First, imagine drawing the line $y = -3x + 4$. When we evaluate a definite integral, it's like finding the area between the line and the x-axis!

1. **Find the "heights" at the start and end points:**
* When $x=2$, the line's "height" is $y = -3(2) + 4 = -6 + 4 = -2$.
* When $x=5$, the line's "height" is $y = -3(5) + 4 = -15 + 4 = -11$.
Notice both "heights" are negative, which means the line is below the x-axis!

2. **Find the "width" of our shape:**
* The "width" along the x-axis is from $x=2$ to $x=5$, so that's $5 - 2 = 3$ units wide.

3. **Think of it as a trapezoid:**
* If you connect the points $(2, -2)$, $(5, -11)$, $(5, 0)$, and $(2, 0)$ on a graph, you'll see a trapezoid! (It's kind of "hanging" below the x-axis).
* The two parallel sides of this trapezoid are the "heights" we found: -2 and -11.
* The "height" of the trapezoid (the distance between its parallel sides) is the "width" we found: 3.
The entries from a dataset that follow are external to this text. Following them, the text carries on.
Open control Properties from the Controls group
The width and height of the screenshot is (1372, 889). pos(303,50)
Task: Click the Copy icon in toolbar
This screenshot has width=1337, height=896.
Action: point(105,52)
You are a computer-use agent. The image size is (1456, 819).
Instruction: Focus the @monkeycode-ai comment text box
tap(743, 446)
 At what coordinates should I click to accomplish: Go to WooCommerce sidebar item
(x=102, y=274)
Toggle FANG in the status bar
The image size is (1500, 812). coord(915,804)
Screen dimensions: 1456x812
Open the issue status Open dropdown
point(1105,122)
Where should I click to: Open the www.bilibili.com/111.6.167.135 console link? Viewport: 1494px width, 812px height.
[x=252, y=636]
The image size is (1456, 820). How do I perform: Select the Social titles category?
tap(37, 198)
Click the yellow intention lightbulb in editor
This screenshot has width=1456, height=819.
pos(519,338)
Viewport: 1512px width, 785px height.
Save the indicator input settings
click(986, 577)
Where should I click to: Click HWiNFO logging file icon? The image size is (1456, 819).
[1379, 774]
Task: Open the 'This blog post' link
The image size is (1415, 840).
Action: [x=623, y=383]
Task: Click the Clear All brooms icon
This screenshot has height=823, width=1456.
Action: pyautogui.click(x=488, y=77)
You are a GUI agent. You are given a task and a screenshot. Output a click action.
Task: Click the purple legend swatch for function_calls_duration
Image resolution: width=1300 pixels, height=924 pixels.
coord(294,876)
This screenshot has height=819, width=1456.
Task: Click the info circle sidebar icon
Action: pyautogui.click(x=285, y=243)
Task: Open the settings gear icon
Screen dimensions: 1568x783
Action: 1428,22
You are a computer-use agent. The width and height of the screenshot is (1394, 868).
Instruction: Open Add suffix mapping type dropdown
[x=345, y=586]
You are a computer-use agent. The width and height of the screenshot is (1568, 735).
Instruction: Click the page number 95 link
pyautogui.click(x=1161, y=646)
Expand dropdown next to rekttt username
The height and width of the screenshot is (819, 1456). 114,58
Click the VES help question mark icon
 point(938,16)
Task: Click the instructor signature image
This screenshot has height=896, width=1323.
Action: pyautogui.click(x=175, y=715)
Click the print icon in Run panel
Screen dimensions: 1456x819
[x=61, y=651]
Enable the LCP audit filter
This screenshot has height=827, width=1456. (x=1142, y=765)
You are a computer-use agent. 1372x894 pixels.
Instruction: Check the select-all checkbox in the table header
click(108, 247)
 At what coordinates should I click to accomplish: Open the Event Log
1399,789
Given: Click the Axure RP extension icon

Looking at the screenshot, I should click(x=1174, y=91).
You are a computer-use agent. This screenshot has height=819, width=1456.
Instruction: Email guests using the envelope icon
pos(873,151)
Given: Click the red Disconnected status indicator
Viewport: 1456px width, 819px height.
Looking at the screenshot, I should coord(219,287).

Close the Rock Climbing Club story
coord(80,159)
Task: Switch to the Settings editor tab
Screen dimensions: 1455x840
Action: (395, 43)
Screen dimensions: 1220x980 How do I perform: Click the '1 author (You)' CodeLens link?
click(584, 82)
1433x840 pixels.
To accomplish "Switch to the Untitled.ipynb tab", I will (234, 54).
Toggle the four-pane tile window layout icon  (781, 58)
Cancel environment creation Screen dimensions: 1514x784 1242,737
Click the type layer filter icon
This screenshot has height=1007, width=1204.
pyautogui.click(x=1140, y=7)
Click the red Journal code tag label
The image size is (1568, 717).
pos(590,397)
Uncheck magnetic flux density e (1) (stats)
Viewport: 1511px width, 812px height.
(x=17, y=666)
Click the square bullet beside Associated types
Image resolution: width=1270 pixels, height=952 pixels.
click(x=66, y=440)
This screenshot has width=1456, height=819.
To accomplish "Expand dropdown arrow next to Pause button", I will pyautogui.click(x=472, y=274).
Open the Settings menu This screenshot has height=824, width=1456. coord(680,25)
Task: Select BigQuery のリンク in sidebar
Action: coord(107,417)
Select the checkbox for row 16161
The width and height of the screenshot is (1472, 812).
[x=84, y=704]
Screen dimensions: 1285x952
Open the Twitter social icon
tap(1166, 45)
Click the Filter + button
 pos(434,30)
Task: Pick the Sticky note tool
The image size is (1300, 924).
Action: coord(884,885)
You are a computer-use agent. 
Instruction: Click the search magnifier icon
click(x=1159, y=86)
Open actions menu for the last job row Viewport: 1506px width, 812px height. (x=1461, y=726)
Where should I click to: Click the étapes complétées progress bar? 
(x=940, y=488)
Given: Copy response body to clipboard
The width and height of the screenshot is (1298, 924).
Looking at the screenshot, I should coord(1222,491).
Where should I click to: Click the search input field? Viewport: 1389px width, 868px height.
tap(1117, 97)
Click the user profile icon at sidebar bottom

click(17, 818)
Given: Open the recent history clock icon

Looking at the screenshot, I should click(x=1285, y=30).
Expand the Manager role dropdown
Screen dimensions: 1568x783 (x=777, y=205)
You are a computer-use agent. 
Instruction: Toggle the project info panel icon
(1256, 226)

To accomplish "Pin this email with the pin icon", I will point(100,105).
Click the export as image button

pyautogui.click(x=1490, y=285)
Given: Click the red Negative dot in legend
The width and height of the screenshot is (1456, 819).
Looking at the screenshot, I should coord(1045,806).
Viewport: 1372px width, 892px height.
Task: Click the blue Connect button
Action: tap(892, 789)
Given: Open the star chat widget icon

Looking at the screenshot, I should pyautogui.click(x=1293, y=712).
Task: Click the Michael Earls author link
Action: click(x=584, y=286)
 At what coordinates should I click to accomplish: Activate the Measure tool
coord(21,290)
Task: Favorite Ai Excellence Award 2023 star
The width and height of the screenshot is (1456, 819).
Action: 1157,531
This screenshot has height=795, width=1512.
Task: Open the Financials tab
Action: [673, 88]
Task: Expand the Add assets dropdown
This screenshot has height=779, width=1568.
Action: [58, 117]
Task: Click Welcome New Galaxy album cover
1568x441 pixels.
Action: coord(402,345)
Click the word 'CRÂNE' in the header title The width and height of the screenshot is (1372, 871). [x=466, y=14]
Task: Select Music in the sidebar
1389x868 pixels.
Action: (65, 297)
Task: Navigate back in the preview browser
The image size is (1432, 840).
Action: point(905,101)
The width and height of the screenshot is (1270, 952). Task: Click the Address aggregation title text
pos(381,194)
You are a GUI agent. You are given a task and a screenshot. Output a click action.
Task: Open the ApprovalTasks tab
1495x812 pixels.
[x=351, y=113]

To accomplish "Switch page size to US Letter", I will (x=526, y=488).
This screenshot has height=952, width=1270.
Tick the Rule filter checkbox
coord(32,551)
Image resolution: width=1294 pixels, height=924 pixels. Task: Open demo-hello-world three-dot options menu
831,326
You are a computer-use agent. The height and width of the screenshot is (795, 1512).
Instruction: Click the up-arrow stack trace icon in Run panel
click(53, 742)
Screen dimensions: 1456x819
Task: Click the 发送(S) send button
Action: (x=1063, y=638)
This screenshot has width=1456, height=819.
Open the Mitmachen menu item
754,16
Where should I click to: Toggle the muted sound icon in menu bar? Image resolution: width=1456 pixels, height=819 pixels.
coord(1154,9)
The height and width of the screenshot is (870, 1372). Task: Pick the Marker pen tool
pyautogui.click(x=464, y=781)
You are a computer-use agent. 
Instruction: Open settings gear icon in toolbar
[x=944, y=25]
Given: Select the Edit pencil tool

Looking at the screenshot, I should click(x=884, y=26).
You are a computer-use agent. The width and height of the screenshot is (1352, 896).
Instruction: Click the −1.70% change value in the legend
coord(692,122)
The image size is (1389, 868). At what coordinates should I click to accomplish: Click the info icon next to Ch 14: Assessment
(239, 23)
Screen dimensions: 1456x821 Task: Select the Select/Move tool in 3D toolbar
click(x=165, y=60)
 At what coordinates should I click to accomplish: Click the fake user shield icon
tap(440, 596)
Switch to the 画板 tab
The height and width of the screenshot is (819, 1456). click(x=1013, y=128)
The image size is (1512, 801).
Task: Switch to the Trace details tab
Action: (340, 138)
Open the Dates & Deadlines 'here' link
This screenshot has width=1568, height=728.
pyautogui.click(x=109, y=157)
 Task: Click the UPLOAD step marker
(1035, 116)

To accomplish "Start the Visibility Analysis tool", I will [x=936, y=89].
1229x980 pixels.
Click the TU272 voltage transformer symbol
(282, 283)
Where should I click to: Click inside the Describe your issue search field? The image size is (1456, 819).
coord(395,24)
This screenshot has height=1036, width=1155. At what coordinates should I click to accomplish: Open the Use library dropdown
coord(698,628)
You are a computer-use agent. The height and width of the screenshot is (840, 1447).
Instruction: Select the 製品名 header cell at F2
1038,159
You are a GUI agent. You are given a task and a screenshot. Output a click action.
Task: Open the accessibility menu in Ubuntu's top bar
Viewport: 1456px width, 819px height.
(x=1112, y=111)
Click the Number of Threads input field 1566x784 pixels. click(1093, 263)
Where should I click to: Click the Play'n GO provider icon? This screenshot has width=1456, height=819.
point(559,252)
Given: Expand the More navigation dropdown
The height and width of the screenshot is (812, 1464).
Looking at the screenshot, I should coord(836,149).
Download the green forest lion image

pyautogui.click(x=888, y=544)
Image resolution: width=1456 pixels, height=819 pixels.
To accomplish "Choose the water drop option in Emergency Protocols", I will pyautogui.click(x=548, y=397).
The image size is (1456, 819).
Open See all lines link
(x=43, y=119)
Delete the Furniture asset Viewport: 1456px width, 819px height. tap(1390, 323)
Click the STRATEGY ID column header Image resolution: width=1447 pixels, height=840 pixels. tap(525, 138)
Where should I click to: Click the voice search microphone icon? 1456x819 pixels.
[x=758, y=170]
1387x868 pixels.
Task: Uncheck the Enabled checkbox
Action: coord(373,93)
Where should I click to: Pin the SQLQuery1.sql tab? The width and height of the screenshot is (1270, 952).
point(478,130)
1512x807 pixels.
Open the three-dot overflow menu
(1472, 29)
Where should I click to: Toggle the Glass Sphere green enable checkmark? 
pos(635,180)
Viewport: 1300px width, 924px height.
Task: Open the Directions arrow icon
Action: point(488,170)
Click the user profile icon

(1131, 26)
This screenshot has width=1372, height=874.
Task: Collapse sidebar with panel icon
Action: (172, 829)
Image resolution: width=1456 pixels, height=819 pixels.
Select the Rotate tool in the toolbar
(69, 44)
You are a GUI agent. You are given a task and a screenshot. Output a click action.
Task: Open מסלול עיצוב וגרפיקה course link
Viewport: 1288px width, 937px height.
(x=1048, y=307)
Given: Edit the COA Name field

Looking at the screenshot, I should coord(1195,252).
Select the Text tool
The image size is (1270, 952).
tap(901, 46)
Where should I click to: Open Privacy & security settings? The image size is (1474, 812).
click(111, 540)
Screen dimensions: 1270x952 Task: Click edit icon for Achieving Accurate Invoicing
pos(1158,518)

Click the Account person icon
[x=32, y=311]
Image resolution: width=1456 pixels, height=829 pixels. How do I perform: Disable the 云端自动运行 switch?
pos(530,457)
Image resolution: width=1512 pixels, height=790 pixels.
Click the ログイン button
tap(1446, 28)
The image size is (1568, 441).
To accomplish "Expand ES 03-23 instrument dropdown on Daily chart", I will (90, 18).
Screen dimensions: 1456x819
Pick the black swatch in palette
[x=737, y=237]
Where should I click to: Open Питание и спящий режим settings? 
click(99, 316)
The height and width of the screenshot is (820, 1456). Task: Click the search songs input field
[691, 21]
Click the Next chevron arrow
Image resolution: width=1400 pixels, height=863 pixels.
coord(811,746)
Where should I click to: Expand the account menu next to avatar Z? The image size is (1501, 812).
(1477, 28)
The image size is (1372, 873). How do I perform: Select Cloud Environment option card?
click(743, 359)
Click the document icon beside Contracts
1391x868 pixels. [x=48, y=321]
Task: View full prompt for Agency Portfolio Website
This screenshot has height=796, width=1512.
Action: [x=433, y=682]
4. **Use the trapezoid area formula:**
* The formula for the area of a trapezoid is $\frac{1}{2} \times (\text{sum of parallel sides}) \times \text{height}$.
* Area = $\frac{1}{2} \times (-2 + (-11)) \times 3$
* Area = $\frac{1}{2} \times (-13) \times 3$
* Area = $\frac{-39}{2}$
* Area = $-19.5$

Since the area is below the x-axis, it makes sense that the answer is negative!